Railroad watches were arguably the highest grade watches made, only surpassed in time keeping quality by presentation watches and navigational chronometers. However, just what is a railroad watch?
Railroad watches, commonly called "standard watches" by the railroad industry, (because they met the railroad's standard), are watches that were accepted for railroad time service. At first, different railroads accepted different watches. While some railroads listed specific makes and grades as acceptable, others just listed requirements. The requirements differed from decade to decade. Also, "grandfathered" watches--those that were permitted to remain in service--as opposed to those newly entering service, varied from railroad to railroad and from decade to decade.
The Pennsylvania Rail Road purchased watches and published this rule:
"Each engineer will be furnished with a watch which shall be regulated by the Station Agent at the commencement of each trip and must be deposited with him when the engine returns. If not returned in as good order as it was received, the Engineer must pay the expense of repairs."
Conductors, however, furnished their own timepieces. This practice of loaning out watches to engineers was dropped shortly thereafter, most likely because the watches were starting to find their way into pawn shops
Within a few short years, the 15-jewel standard watch, still accepted for entering service on many railroads, was an economic disaster. In 1894, Waltham, just after introducing the 17-jewel Vanguard Model '92, was forced to add upper and lower center jewels to the 15-jewel model `83's remaining in inventory, and engrave them to be 17-jewel watches in order to dispose of them. It was toward the later half of this decade that higher jeweled watches, those having 21 jewels or more, were introduced.

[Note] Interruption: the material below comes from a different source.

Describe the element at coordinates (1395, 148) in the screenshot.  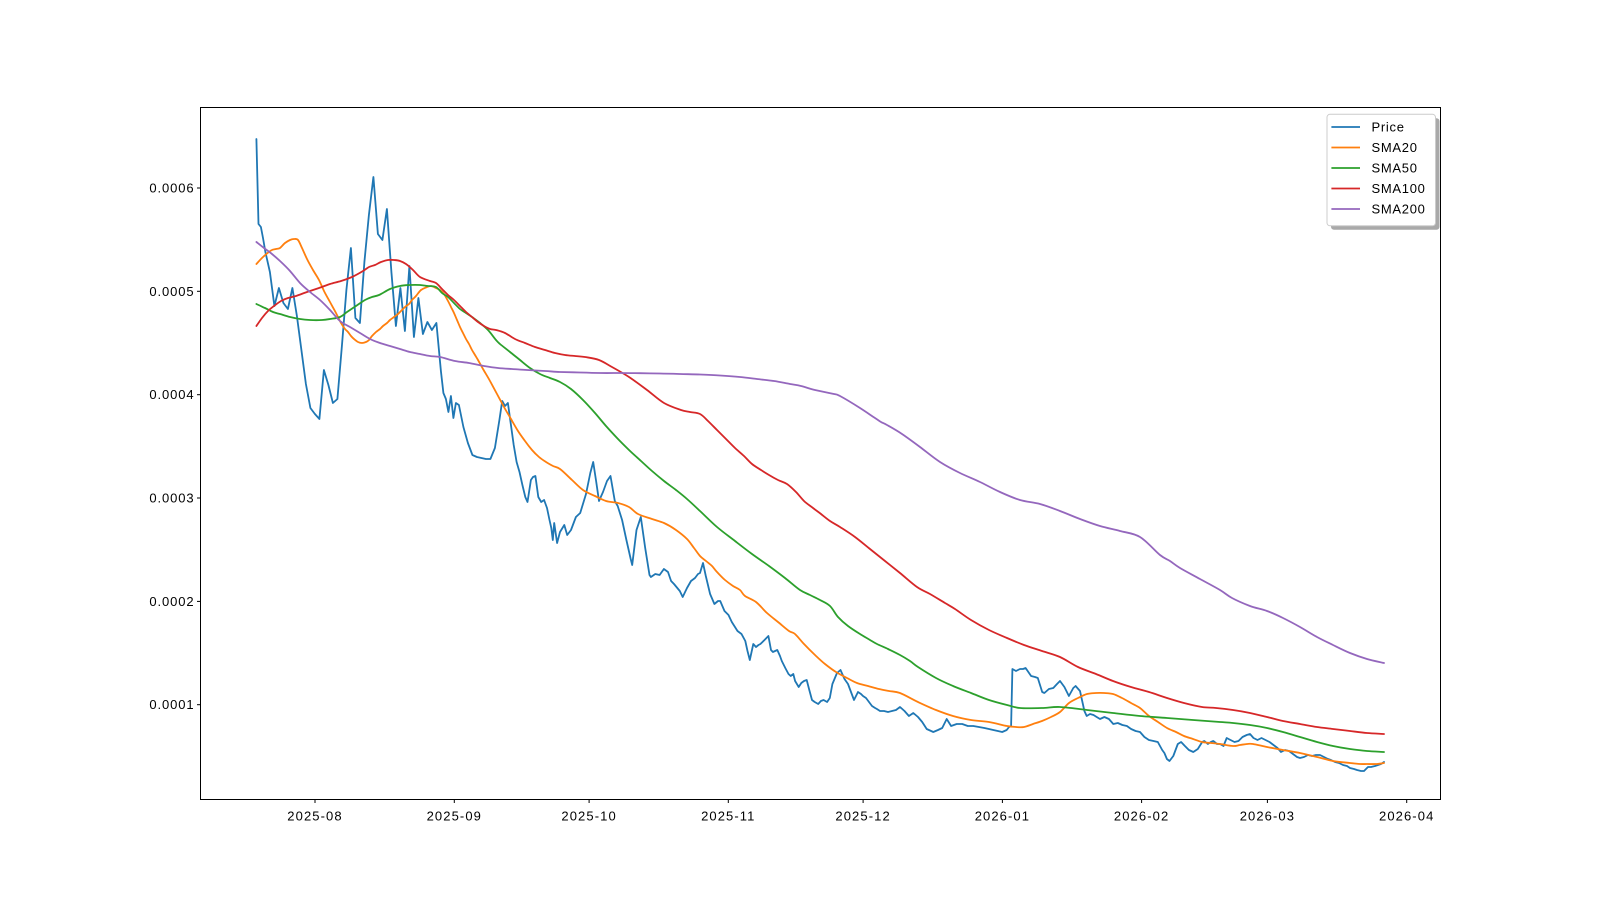
I see `svg-text: SMA20` at that location.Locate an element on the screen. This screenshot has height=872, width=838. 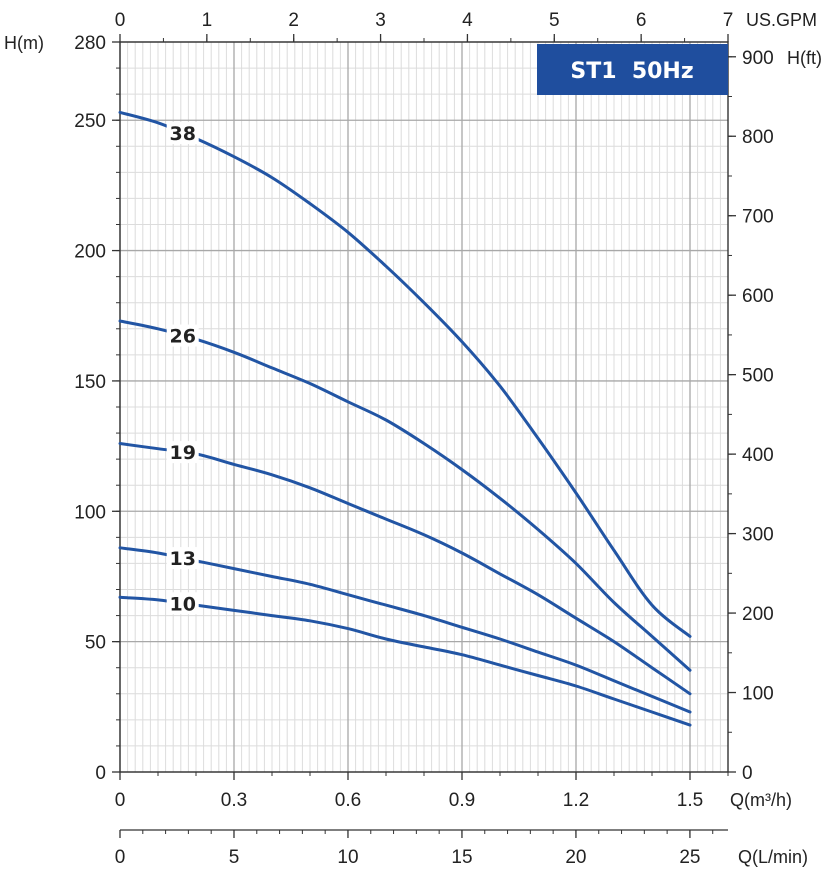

Although the 18 size watches were the industry workhorse during this period, new 16 size watches began to appear in massive quantities. Hamilton's 992 was the most successful of these with over 100,000 sold in just a few short years. Despite Ball's rules for the Cleveland & Pittsburgh Division of the P.R.R., the move towards tighter requirements occurred. By 1908 the widely known and familiar requirements were almost universally in place:
(General - not from any specific set of rules)
American made 18 or 16 size
Fitted with 17 or more jewels
Adjusted to 5 positions
Timed to +/- 30 sec/week
Fitted with a:
- Double roller
- Patented regulator
- Steel escape wheel
Plain while dial (but "Silvered" dials were allowed through the teens) having:
- Black Arabic numerals
- Each minute delineated
Configured with the winding stem at 12 O'clock
As for the 16-size watch, the 21-jewel model would be accepted for service for the next 30 years.
April 1, 1949
The minimum standard of WATCHES NOW IN SERVICE is a grade equal to what is known among American Railroad Movements as "NICKEL 17-JEWELS, BREGUET HAIRSPRING, PATENT REGULATOR, LEVER SET, ADJUSTED TO TEMPERATURE AND THREE POSITIONS," that will run within a variation of thirty seconds per week.
The post-war watches reduced down pretty quickly to the Waltham grade 1623 Vanguard, the Hamilton 992B (and Ball 999B) and the Elgin grade 571 B.W. Raymond. There were a few others, but hundreds upon hundreds of thousands of these three watches were built in the post war era.
Hamilton outlasted both Elgin and Waltham by a number of years. In doing so, it managed to produce the last railroad standard pocket watch to be made in the U.S., the 992B. This watch was in continuous production from 1941 to 1969. At that time, all Hamilton manufacturing in the U.S. ceased. At over 500,000 made, the 992B had the second largest production quantity of U.S.-built standard pocket watches, exceeded only by the original 992.
The next best thing after the 992 from Hamilton and the best known RR grade pocket watch of all time is the 992B from a bit later in history. Some differences noticeable are pressed jewels and the solid gold plate bridges on the escape wheel and pallet fork.
Good time for this model watch was +/- 30 seconds each week. Even if a watch is 99.9% accurate, it may well still be off by a minute and a half in only 24 hours. The Hamilton movement's accuracy is about 99.9977%, or +/- 3 seconds a day. A modern quartz watch is 99.9998% accurate, or +/- 1 second a day.